- Directions for this task
Return each line below holding the string "value".

==== Material for this exercise ====

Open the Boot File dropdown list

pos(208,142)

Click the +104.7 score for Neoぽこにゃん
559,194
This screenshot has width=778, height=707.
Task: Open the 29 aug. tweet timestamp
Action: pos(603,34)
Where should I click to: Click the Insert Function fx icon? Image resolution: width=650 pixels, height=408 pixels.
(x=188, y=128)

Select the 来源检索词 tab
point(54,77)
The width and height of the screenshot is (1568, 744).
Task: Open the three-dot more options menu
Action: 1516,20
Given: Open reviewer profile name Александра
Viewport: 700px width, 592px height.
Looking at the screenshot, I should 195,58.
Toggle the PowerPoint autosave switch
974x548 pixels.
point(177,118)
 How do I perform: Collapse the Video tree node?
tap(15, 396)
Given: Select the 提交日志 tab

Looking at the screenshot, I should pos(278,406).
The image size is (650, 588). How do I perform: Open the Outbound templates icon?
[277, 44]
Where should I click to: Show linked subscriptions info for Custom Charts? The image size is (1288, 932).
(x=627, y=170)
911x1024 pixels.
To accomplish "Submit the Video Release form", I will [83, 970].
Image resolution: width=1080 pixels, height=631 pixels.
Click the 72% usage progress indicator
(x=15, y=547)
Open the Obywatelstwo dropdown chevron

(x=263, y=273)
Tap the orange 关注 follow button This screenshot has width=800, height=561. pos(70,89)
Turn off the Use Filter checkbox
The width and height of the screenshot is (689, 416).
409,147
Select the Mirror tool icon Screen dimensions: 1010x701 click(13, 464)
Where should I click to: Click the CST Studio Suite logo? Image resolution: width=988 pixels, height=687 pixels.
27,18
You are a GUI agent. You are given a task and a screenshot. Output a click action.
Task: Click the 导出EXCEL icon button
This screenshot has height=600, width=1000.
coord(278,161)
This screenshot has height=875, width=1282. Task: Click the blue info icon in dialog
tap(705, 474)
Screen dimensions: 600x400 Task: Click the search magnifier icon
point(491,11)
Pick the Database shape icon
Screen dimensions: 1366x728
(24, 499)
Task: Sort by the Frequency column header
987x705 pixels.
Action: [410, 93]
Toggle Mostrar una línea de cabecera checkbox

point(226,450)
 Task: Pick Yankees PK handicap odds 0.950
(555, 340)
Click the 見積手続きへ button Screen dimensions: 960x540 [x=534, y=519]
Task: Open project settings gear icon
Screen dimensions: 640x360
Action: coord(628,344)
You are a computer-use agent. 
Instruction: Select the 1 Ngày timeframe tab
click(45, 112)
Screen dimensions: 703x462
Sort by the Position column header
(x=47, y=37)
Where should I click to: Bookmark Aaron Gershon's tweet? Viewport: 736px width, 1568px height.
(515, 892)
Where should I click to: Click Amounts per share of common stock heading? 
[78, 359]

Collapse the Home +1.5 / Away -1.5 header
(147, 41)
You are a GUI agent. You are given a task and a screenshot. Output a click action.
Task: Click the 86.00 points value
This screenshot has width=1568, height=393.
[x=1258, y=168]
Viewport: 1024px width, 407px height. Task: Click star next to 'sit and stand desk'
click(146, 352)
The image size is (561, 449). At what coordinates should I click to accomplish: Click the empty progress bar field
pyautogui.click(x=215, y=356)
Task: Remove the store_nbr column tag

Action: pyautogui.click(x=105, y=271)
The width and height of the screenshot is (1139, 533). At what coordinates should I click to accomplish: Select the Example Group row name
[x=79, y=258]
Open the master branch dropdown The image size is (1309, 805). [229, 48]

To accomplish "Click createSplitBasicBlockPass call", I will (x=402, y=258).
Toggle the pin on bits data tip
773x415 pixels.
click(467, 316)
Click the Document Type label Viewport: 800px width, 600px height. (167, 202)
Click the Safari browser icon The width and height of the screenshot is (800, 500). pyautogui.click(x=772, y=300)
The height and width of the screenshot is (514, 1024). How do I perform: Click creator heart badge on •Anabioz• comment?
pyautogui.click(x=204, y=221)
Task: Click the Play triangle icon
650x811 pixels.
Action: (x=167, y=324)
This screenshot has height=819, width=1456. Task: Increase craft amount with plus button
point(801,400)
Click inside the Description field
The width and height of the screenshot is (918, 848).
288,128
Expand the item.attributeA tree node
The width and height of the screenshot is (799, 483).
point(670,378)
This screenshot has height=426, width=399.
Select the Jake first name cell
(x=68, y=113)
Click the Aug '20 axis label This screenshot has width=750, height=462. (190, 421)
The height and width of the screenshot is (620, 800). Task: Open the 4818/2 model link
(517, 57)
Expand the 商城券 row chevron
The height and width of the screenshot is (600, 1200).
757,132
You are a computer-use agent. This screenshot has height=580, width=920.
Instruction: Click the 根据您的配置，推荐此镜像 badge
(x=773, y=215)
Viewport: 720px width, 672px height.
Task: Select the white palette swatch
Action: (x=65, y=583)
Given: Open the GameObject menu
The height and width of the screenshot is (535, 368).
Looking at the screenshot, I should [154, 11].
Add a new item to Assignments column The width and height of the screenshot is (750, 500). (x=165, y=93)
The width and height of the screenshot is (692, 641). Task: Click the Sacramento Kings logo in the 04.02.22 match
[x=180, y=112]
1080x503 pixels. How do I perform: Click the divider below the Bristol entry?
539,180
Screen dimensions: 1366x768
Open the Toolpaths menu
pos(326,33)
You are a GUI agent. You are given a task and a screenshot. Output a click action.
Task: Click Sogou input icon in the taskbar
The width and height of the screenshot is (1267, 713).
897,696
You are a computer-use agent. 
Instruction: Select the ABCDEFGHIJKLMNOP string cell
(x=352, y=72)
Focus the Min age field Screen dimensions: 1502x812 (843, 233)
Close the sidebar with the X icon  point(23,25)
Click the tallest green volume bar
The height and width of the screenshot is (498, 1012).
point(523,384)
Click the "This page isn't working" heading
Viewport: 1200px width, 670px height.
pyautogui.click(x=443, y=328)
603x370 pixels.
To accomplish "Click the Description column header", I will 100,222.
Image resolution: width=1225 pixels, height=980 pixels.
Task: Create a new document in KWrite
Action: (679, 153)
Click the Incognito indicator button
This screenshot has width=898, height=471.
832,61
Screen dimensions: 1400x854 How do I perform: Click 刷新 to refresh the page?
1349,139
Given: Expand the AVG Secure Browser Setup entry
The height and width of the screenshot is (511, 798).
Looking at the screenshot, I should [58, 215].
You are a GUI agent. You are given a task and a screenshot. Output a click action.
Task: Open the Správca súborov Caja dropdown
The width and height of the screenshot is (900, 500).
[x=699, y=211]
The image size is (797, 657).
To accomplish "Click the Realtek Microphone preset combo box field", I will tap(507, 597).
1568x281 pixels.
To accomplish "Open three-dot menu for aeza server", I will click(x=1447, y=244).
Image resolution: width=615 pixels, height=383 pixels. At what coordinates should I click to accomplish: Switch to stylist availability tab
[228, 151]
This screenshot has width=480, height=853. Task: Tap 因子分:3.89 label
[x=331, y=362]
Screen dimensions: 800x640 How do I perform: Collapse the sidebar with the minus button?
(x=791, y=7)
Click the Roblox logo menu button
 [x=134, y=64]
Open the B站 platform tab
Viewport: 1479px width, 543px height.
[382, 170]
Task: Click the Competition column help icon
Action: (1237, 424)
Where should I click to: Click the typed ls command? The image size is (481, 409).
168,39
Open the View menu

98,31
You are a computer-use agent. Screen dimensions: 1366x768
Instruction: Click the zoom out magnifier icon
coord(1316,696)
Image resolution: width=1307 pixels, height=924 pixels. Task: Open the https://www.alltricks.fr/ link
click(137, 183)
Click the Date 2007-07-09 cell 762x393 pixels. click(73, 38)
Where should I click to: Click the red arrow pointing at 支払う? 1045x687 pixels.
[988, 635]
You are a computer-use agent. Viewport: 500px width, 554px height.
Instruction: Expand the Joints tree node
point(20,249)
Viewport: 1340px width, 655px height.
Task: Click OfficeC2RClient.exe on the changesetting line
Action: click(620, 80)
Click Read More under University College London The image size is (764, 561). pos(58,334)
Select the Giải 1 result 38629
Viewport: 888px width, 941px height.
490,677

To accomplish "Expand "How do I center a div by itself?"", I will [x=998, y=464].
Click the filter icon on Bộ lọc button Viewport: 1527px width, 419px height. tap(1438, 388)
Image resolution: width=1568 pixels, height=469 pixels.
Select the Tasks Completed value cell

====

- Result of the exercise
Task: Click the 86.00 points value
Select the Tasks Completed value cell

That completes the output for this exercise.